Dans la chorégraphie contemporaine, nombreuses sont les œuvres abstraites ou narratives, puisant respectivement leur force dans un univers conceptuel riche ou un imaginaire métaphorique. Plus rares sont les œuvres factuelles qui s’aventurent sur le terrain politique et social – à de très notables exceptions, telle que celle de l'anglais Lloyd Nelson (DV8). Le travail de Kyle Abraham, véritable chronique sur les conflits raciaux des banlieues noires américaines, s’inscrit dans cette démarche artistique engagée. Mais cette approche factuelle laisse pourtant la place à une recherche artistique originale et sensée, mêlant l’expressivité du break-dance à la douceur de la danse contemporaine.

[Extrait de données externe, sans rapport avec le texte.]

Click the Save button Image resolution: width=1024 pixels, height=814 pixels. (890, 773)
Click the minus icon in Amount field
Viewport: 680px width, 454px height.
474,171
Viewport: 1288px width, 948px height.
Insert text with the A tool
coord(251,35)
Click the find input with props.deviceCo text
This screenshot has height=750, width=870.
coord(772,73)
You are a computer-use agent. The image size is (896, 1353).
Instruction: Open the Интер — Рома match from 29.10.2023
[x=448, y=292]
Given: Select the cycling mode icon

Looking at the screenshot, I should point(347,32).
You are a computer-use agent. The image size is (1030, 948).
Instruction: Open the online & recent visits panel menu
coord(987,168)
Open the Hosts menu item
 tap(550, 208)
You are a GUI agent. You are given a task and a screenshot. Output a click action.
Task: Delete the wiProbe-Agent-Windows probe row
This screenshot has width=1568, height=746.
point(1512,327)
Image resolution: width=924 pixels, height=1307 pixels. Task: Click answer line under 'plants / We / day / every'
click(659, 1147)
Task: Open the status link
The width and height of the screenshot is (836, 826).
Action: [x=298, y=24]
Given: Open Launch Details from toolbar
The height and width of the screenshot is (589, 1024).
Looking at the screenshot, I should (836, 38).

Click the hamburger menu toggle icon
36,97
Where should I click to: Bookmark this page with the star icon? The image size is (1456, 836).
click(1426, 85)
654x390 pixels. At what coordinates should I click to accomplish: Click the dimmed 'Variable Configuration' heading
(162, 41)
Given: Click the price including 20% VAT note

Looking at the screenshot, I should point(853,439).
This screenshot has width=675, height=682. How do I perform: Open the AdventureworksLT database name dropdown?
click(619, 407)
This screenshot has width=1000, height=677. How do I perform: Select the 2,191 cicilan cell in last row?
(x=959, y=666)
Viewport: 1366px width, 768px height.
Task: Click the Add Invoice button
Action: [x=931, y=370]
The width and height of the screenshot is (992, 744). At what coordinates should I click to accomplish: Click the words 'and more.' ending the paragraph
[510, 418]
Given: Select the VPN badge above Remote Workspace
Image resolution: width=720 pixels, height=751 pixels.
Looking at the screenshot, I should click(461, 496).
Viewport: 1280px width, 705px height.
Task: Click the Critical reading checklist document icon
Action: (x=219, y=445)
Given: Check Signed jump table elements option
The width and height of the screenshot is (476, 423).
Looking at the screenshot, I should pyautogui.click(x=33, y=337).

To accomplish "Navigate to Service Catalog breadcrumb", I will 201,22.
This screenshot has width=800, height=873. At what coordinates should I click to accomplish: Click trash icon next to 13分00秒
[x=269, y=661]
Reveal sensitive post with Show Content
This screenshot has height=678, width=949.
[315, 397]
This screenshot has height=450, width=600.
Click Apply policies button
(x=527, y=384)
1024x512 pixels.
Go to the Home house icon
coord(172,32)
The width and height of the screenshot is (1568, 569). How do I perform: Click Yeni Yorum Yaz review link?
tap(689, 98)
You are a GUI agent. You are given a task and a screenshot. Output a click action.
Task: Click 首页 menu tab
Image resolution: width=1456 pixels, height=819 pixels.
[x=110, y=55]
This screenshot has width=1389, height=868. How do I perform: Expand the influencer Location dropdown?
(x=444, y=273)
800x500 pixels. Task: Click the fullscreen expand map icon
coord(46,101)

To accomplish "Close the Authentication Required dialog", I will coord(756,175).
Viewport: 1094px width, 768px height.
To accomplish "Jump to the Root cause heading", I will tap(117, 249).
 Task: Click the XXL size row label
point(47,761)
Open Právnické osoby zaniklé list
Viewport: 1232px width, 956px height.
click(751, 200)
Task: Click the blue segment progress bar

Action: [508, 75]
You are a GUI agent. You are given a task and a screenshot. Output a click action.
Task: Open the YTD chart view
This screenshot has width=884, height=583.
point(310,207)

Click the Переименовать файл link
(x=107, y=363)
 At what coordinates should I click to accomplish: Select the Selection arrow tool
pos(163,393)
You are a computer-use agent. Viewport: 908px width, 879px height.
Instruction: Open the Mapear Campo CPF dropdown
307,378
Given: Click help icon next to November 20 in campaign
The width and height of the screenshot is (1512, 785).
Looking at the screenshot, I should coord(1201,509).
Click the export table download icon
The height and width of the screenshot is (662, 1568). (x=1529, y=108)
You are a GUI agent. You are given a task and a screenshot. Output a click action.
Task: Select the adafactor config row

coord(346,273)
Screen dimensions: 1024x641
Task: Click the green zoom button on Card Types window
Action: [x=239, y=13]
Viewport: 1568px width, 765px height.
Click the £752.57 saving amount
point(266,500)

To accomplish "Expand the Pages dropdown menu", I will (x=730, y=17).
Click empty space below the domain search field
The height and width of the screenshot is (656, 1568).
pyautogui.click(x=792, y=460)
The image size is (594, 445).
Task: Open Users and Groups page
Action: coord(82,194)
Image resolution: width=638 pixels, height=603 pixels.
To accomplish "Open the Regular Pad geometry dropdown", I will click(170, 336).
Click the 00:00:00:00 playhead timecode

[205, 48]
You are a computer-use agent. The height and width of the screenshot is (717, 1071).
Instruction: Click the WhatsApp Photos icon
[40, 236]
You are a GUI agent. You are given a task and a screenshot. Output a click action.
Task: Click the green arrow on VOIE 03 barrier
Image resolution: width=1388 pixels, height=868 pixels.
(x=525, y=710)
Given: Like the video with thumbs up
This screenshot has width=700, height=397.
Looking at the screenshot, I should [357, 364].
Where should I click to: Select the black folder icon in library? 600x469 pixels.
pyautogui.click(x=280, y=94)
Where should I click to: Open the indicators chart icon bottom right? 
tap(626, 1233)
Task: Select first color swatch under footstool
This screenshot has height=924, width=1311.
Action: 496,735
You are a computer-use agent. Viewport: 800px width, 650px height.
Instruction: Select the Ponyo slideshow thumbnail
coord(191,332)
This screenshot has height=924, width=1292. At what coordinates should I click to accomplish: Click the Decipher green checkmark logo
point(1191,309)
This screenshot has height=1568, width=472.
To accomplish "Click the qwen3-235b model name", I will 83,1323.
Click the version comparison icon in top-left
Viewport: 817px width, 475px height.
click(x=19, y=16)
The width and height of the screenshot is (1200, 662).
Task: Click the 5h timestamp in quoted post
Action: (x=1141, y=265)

Kyle Abraham © Carrie Schneider
Kyle Abraham
© Carrie Schneider
Le danseur et chorégraphe Kyle Abraham, récompensé par un Bessie Award en 2010 et invité à chorégraphier pour l’Alvin Ailey American Dance Theater en 2012, est depuis quelques années une figure émergente de la chorégraphie américaine. Depuis 2006, il réunit autour de lui une petite troupe de danseurs (Abraham.In.Motion) d’une remarquable mixité, tant dans leur origine ethnique que dans leur technique de danse.

Originaire de Pittsburgh (Pennsylvanie), Kyle Abraham s’inspire bien sûr de son enfance dans les ghettos pour imaginer un spectacle en résonance avec l’actualité brûlante des quartiers populaires aux Etats-Unis, insurgés contre les dérapages policiers. Pavement prend pour toile de fond le film Boyz’n the Hood de John Singleton (1991), dont les images, la bande-son et les dialogues nourrissent la chorégraphie. Le décor sobre représente un terrain de basket et nous transporte immédiatement dans un univers périurbain. Un jeune noir interprété par Kyle Abraham entre en scène et s’amuse à dribler un ballon imaginaire et à danser. Un blanc l’interrompt, fait mine de le menotter et le couche face contre terre. Ce geste d’arrestation se répète telle une rengaine tout au long de Pavement, les visages des captifs se figeant dans des attitudes tantôt de surprise, de rage, de sarcasme, ou de résignation. En fond de scène, un panneau indique laconiquement « no loitering ».

La chorégraphie combine des moments de danses urbaines, dont les fractures et la vivacité invoquent avec éloquence le conflit, et des passages de danse contemporaine, voire néoclassique, plus contemplatifs. Les danseurs se font aussi acteurs, échangeant dans un slang bien pimenté. Certains d’entre eux brillent plus que d’autres, par leur investissement théâtral et la qualité de leur danse, en particulier Kevin Ricardo Tate, Jeremy « Jae » Neal et Tamisha Guy, la seule interprète féminine.

Pavement © Steven Schreiber
Pavement
© Steven Schreiber

Kyle Abraham apporte toutefois un éclairage contrasté à sa création en révélant le manque de solidarité et les tensions violentes qui s’opèrent au sein de la communauté noire américaine. Il met en scène l’exclusion sociale et les rivalités de gangs au travers d’un personnage qui trahit l’un des siens ou d’un autre qui, seul dans une pénombre rougeâtre, lance des appels à l’aide déchirants tandis que défilent des passants indifférents ou occupés à grignoter des chips.

Mais c’est surtout la répétition vaine et incisive de certains gestes qui retient l’attention, tels que les arrestations ou les tours de piste que font les danseurs en courant, en proie à une rage qu’ils dissipent dans l’effort. La très belle scène finale, où les corps des danseurs s’abandonnent et s’empilent les uns sur les autres, symbolise cet engrenage social dont ils ne peuvent s’extraire.